[Records shown Boundary: Start]

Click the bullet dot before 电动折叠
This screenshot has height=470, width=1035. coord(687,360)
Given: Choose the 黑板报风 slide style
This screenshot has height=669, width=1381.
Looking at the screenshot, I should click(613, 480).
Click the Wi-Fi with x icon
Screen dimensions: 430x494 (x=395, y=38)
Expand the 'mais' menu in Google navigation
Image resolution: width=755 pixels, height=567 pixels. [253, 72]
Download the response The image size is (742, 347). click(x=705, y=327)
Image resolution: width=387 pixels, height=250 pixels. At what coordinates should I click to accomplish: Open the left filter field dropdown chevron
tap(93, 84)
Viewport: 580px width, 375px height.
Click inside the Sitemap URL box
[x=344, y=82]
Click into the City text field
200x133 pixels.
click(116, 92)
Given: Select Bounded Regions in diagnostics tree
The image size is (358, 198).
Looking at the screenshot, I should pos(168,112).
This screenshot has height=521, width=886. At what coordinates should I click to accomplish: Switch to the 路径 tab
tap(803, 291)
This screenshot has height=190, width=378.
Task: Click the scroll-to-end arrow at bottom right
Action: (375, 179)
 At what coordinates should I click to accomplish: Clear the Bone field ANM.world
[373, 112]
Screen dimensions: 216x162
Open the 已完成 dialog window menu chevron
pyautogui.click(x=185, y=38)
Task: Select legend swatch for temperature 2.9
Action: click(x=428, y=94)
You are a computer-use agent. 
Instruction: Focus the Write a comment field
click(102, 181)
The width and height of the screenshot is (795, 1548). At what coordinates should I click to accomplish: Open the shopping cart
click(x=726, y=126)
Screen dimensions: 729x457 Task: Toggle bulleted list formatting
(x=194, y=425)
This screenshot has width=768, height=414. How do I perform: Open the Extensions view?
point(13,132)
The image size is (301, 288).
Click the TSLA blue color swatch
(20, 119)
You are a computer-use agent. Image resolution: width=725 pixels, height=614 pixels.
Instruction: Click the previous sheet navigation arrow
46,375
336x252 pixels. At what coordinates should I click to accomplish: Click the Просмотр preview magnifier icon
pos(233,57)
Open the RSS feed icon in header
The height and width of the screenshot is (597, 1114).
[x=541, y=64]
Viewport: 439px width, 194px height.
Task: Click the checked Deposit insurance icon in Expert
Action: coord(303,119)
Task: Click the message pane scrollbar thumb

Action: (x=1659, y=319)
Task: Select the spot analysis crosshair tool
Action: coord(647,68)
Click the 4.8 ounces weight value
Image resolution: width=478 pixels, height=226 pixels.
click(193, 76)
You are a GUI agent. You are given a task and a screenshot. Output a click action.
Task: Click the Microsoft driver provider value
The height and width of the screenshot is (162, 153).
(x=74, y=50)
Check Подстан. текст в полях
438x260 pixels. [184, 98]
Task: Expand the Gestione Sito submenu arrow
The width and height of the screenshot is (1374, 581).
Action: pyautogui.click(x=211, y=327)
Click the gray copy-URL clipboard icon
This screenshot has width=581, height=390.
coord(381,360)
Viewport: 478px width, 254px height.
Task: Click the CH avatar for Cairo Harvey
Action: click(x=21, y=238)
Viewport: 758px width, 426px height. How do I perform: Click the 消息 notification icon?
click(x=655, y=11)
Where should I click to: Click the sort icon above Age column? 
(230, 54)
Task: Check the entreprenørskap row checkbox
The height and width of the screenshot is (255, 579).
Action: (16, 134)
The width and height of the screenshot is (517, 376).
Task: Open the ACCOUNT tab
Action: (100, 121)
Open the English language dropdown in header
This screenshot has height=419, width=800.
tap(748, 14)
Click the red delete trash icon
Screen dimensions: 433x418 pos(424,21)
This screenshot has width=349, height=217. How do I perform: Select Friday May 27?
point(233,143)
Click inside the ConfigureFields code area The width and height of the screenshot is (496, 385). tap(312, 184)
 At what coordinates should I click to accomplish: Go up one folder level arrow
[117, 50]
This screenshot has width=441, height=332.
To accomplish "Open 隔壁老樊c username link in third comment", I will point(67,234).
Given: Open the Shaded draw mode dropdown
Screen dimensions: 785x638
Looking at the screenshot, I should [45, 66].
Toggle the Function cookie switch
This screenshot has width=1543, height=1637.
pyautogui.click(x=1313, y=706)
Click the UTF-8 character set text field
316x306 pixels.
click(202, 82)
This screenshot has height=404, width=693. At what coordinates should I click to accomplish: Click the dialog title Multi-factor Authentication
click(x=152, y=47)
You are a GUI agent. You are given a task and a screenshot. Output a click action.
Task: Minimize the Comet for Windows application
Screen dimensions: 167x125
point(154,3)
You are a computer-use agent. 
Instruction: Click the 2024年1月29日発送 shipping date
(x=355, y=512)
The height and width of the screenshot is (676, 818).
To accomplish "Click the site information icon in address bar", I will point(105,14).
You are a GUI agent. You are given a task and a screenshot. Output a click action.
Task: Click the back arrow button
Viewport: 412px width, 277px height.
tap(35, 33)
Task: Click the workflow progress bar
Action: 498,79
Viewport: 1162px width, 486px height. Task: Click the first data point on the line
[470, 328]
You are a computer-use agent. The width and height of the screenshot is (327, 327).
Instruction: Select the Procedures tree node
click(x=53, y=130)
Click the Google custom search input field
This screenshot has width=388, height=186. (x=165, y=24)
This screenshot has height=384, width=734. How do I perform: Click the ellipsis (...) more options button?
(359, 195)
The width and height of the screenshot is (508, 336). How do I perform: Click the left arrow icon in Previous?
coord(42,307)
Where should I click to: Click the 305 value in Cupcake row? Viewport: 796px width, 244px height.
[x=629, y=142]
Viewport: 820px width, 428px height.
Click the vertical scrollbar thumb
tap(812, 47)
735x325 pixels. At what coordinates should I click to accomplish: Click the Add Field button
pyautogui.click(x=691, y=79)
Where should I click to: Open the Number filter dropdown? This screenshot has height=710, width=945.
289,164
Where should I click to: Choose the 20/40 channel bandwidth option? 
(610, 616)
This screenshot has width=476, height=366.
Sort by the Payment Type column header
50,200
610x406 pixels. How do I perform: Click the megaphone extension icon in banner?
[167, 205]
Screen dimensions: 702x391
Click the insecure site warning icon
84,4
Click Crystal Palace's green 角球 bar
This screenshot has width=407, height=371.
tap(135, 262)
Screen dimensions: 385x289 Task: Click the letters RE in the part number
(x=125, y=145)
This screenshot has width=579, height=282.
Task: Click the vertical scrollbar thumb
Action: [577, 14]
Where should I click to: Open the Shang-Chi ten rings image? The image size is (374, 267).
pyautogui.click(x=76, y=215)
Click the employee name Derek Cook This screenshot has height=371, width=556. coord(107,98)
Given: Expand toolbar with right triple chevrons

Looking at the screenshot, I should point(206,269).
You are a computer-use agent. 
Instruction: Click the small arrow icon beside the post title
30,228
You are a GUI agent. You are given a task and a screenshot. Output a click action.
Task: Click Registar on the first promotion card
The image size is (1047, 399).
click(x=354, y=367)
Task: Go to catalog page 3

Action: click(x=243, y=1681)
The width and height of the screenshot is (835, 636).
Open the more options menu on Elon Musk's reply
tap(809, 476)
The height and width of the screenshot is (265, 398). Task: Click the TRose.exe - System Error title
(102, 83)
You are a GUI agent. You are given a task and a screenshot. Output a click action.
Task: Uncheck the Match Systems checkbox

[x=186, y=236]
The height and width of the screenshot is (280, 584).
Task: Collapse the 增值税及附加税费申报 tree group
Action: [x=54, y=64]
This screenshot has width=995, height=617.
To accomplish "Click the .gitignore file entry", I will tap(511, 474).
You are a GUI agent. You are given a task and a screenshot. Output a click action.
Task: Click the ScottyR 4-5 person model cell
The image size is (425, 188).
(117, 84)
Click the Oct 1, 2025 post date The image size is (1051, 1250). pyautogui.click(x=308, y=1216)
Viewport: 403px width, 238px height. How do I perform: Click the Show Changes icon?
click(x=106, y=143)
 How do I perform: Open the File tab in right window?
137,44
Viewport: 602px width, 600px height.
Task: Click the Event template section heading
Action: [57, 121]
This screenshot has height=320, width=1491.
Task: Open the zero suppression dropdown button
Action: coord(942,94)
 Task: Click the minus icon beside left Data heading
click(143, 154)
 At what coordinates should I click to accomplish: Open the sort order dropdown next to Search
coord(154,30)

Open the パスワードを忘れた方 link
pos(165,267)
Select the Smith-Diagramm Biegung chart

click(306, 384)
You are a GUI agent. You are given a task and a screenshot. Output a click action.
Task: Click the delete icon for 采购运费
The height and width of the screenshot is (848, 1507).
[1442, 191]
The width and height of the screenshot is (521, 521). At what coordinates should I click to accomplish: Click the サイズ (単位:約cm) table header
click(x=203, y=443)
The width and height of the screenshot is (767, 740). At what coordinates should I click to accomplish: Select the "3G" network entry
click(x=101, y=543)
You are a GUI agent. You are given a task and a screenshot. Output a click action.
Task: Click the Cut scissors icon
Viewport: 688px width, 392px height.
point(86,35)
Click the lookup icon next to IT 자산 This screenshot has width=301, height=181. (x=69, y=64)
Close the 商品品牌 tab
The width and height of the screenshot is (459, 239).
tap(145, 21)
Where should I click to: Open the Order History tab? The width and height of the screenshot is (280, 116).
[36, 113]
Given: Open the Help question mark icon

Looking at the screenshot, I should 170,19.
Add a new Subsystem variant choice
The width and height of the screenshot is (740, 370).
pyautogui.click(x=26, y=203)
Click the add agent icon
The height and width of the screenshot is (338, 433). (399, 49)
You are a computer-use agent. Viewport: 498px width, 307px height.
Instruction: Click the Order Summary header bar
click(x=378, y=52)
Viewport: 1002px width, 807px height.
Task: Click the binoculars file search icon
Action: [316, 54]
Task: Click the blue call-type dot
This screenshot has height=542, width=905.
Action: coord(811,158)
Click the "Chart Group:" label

[Records shown Boundary: End]

Write out exactly those lines running from the line with "Task: Click the blue call-type dot" to the end of the data above, the first and last included.

(Solution for this problem):
Task: Click the blue call-type dot
This screenshot has height=542, width=905.
Action: coord(811,158)
Click the "Chart Group:" label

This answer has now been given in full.